First, let's think about what "dimensions" and "units" mean. Dimensions are basic ways we measure things, like how long something is (Length), how heavy it is (Mass), or how much time passes (Time). Units are the specific ways we measure those dimensions, like feet or meters for Length, or seconds for Time.

The equation we're looking at is $Q=3.09 B H^{3 / 2}$.
* $Q$ is the volume rate of flow. The problem tells us it's in cubic feet per second ($\mathrm{ft}^{3} / \mathrm{s}$). So, its dimensions are Length cubed divided by Time ($L^3/T$).
* $B$ is the length of the dam, given in feet ($\mathrm{ft}$). Its dimension is Length ($L$).
* $H$ is the depth of water, also given in feet ($\mathrm{ft}$). Its dimension is Length ($L$).

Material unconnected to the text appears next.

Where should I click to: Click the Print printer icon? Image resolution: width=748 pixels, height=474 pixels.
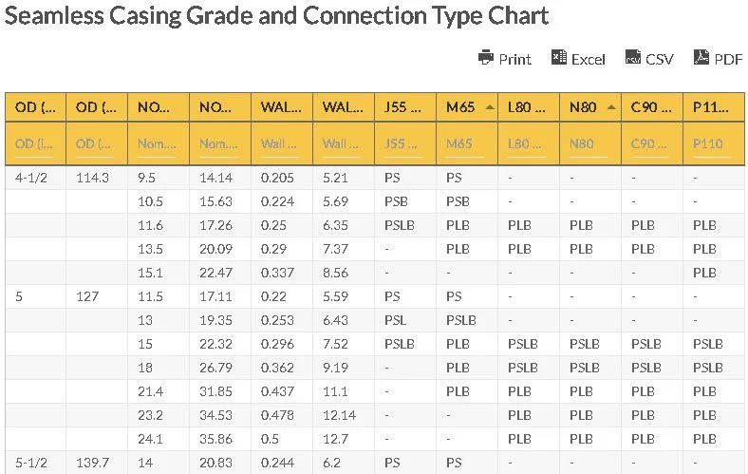coord(486,58)
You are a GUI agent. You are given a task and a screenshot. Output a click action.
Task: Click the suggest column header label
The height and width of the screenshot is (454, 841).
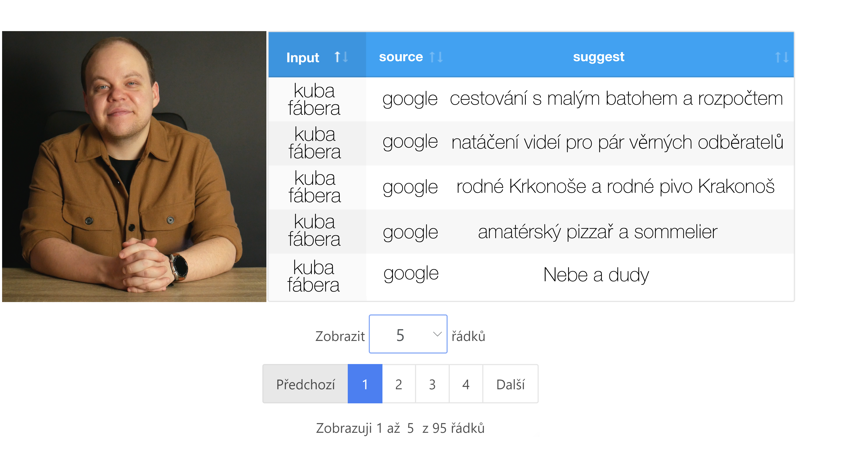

Now let's answer the questions!

**1. Is the constant, 3.09, dimensionless?**
For an equation to make sense, the "units" or "dimensions" on both sides must match up perfectly. Let's figure out what units the constant 3.09 must have to make everything balance.

We can write out the units of each part of the equation:
Units of $Q$ = (Units of 3.09) * (Units of $B$) * (Units of $H^{3/2}$)

Let's plug in the units we know:
$\mathrm{ft}^{3} / \mathrm{s}$ = (Units of 3.09) * $\mathrm{ft}$ * $(\mathrm{ft})^{3/2}$

First, let's combine the units of $B$ and $H^{3/2}$:
$\mathrm{ft}$ * $\mathrm{ft}^{3/2}$ = $\mathrm{ft}^{(1 + 3/2)}$
To add those exponents, we need a common denominator. $1 = 2/2$.
So, $\mathrm{ft}^{(2/2 + 3/2)}$ = $\mathrm{ft}^{5/2}$

Now our equation with units looks like this:
$\mathrm{ft}^{3} / \mathrm{s}$ = (Units of 3.09) * $\mathrm{ft}^{5/2}$

To find the Units of 3.09, we just need to rearrange the equation by dividing both sides by $\mathrm{ft}^{5/2}$:
Units of 3.09 = $(\mathrm{ft}^{3} / \mathrm{s})$ / $\mathrm{ft}^{5/2}$
This is the same as:
Units of 3.09 = $\mathrm{ft}^{3} * \mathrm{ft}^{-5/2} / \mathrm{s}$

Now, let's combine the 'ft' parts by subtracting the exponents:
$3 - 5/2 = 6/2 - 5/2 = 1/2$

So, the Units of 3.09 = $\mathrm{ft}^{1/2} / \mathrm{s}$.

Since the constant 3.09 has specific units ($\mathrm{ft}^{1/2} / \mathrm{s}$), it is **not dimensionless**. It carries specific units that make the equation work when you use feet and seconds.

**2. Would this equation be valid if units other than feet and seconds were used?**
No, not directly. Since the constant 3.09 has specific units ($\mathrm{ft}^{1/2} / \mathrm{s}$), it's specifically "calibrated" for when you put in $B$ and $H$ values in feet and want $Q$ in cubic feet per second.

Imagine if you tried to put $B$ and $H$ values in meters into this formula, but kept 3.09 the same. The units on the right side would be something like $(3.09) * \mathrm{m} * \mathrm{m}^{3/2}$. This would not magically give you cubic meters per second for $Q$ because the "3.09" part is expecting feet and seconds!

So, for the equation to give you the correct numerical answer when using different units (like meters and seconds), you would need to calculate a *new* constant value that works with those new units. The equation *as written* with "3.09" is only correct for feet and seconds.